In late 2010, Blogger Support announced that they cannot provide the service to restore deleted posts.

Once you (the blog owner) delete a page or post, it's gone - though we have asked for a recovery option. Fortunately, there are several possibilities, to recover deleted pages or posts - though some work may be required.

There are several possible techniques, for recovering one or more deleted pages or posts,that were previously published.

The choices of recovery / restore may depend upon how the deletion / removal occurred.
Deleted by Blogger - saved as Draft, because of DMCA violation accusation.
Deleted by you - visible in search engine cache.
Deleted by you - visible in blog feed.


The post was saved as Draft, because of DMCA violation accusation.


If Blogger deletes a post, because of an accused DMCA violation (righteous, or spurious), you'll find the post saved as Draft. You can, possibly, republish the deleted post(s) - though if you don't have the DMCA Violation accusation resolved, you risk having your Blogger account and blog deleted as a repeat and unrepentant offender.

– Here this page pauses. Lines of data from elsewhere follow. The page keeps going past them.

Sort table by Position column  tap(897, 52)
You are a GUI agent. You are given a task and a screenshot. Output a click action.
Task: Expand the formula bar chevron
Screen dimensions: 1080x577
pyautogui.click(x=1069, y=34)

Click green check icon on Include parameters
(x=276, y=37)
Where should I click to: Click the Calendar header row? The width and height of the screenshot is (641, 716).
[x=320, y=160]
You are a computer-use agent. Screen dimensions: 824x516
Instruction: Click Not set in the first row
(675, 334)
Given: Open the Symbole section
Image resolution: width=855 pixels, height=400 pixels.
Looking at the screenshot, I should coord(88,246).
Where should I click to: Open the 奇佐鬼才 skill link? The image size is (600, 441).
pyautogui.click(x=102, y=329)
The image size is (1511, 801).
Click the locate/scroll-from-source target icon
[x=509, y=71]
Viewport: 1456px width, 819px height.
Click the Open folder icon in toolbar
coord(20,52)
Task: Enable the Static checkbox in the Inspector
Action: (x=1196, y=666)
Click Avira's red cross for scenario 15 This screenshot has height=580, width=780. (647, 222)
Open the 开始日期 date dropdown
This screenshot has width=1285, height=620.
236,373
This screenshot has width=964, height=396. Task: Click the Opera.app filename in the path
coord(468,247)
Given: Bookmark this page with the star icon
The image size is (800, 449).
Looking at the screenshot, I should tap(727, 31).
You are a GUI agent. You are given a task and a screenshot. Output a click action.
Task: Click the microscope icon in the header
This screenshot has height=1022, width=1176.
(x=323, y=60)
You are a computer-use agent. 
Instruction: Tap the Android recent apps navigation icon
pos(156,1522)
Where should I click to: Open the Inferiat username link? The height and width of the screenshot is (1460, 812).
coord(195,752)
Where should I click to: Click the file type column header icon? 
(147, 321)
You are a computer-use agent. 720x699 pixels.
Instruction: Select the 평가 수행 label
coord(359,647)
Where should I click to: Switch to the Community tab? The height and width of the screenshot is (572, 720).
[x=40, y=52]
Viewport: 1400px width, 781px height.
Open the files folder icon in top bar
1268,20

The post may be retrievable from search engine cache.

If you can find the content of the post, in search engine cache, you can retrieve the PostID. Knowing both the BlogID and the PostID, you can edit the post, and re publish it.

If I was to delete this post, I (or another blog administrator), when logged in to Blogger, could edit this post, and Publish it again, using the Post Editor URL and the PostID - possibly with some extra effort.

You should see some or all of the following detail, in the top portion of the post, that you find in cache. You can find "blogID" in other areas of the template. "postID" may be a bit elusive, though.






Recovering A Deleted Page Or Post




Using "blogID" and "pageID" / "postID", I can build the recovery URL:


https://www.blogger.com/blogger.g?blogID=24069595#editor/target=post;postID=8899607620317019913


Similarly, for a deleted page,

https://www.blogger.com/blogger.g?blogID=24069595#editor/target=page;pageID=8872543322493900789



Alternately,


http://www.blogger.com/post-edit.g?blogID=24069595&postID=8899607620317019913


or
http://www.blogger.com/page-edit.g?blogID=24069595&pageID=8872543322493900789



Using the above technique, and substituting your blog and page / post, you can recover the entire page or post, including all content and formatting - and the original URL. This technique won't work for un indexed blogs, or for new pages, however. Private blogs are unlikely to be indexed, also.

In some cases, even if you're able to retrieve the postID and recover the post editor session, you may be unable to re publish. If you get a bX error when re publishing, copy the contents from HTML mode - then make a new post, and paste. After you publish the new post, under a new URL, you'll have to add a Custom Redirect, from the Old URL to the New URL.

The post may be retrievable from blog feed.


You may, with a little work, be able to retrieve the BlogID and PostID from the blog posts newsfeed, using a text browser. In that case, you can re publish the post, using the above URL construction. I'm not sure that this technique will work, for pages.

If search engine cache isn't available, and if the blog publishes a post feed, you can possibly subscribe to the post feed in Google Reader or a similar feed reader, and retrieve the text content of the post. Having the text of the missing post visible to you, you can copy and paste the content, into post editor, and Publish the post again.


Feed content retrieval will provide text, which must be reformatted.


Using this technique, you'll have to reformat the post content, as feed content is formatted relatively simply. When you publish the post, it will publish as a new post, with a new URL. Again, add a Custom Redirect, from the Old URL to the New URL, if you want to retain post reputation. This technique won't work for private blogs, or for blogs where the feed is disabled.

So, if you delete a post, or if Blogger deletes it on your behalf, there are various options for recovery - though neither search engine cache nor blog feed options will likely work, for private blogs. And some options may be more or less desirable than others.